Goal: Update the lines below by replacing every instance of "GUI agent" with "interface agent", leaving everything else unchanged.

━━━━━ Task data ━━━━━

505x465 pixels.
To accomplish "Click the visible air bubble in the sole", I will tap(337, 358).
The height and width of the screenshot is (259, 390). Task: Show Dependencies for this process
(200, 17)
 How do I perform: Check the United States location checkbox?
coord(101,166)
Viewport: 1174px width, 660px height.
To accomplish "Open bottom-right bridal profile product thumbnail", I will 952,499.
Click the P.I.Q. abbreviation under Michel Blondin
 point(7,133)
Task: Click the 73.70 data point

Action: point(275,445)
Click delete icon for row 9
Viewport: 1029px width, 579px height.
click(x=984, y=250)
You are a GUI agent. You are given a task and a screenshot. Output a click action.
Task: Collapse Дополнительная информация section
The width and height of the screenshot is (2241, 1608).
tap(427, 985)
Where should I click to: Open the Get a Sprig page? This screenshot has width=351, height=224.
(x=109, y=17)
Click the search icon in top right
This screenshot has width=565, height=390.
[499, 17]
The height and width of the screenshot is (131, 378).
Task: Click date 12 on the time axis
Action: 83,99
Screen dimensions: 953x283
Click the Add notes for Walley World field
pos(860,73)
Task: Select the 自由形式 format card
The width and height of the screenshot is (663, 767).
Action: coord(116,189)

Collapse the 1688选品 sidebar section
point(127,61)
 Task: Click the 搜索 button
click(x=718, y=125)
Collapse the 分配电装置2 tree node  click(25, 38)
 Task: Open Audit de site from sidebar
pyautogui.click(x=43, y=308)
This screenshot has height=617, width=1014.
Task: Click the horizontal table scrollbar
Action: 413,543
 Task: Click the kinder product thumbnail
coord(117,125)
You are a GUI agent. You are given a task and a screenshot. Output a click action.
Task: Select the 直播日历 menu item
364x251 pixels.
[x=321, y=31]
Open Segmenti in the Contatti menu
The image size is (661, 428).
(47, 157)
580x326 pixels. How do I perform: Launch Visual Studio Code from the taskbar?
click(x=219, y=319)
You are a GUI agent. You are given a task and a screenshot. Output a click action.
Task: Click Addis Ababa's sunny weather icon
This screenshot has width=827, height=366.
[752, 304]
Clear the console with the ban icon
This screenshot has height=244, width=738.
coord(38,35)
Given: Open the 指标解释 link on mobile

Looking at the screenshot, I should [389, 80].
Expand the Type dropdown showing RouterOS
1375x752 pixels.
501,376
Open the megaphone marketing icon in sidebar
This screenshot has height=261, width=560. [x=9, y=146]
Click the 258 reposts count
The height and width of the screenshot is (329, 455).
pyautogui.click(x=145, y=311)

━━━━━

Reply:
505x465 pixels.
To accomplish "Click the visible air bubble in the sole", I will tap(337, 358).
The height and width of the screenshot is (259, 390). Task: Show Dependencies for this process
(200, 17)
 How do I perform: Check the United States location checkbox?
coord(101,166)
Viewport: 1174px width, 660px height.
To accomplish "Open bottom-right bridal profile product thumbnail", I will 952,499.
Click the P.I.Q. abbreviation under Michel Blondin
 point(7,133)
Task: Click the 73.70 data point

Action: point(275,445)
Click delete icon for row 9
Viewport: 1029px width, 579px height.
click(x=984, y=250)
You are a interface agent. You are given a task and a screenshot. Output a click action.
Task: Collapse Дополнительная информация section
The width and height of the screenshot is (2241, 1608).
tap(427, 985)
Where should I click to: Open the Get a Sprig page? This screenshot has width=351, height=224.
(x=109, y=17)
Click the search icon in top right
This screenshot has width=565, height=390.
[499, 17]
The height and width of the screenshot is (131, 378).
Task: Click date 12 on the time axis
Action: 83,99
Screen dimensions: 953x283
Click the Add notes for Walley World field
pos(860,73)
Task: Select the 自由形式 format card
The width and height of the screenshot is (663, 767).
Action: coord(116,189)

Collapse the 1688选品 sidebar section
point(127,61)
 Task: Click the 搜索 button
click(x=718, y=125)
Collapse the 分配电装置2 tree node  click(25, 38)
 Task: Open Audit de site from sidebar
pyautogui.click(x=43, y=308)
This screenshot has height=617, width=1014.
Task: Click the horizontal table scrollbar
Action: 413,543
 Task: Click the kinder product thumbnail
coord(117,125)
You are a interface agent. You are given a task and a screenshot. Output a click action.
Task: Select the 直播日历 menu item
364x251 pixels.
[x=321, y=31]
Open Segmenti in the Contatti menu
The image size is (661, 428).
(47, 157)
580x326 pixels. How do I perform: Launch Visual Studio Code from the taskbar?
click(x=219, y=319)
You are a interface agent. You are given a task and a screenshot. Output a click action.
Task: Click Addis Ababa's sunny weather icon
This screenshot has width=827, height=366.
[752, 304]
Clear the console with the ban icon
This screenshot has height=244, width=738.
coord(38,35)
Given: Open the 指标解释 link on mobile

Looking at the screenshot, I should [389, 80].
Expand the Type dropdown showing RouterOS
1375x752 pixels.
501,376
Open the megaphone marketing icon in sidebar
This screenshot has height=261, width=560. [x=9, y=146]
Click the 258 reposts count
The height and width of the screenshot is (329, 455).
pyautogui.click(x=145, y=311)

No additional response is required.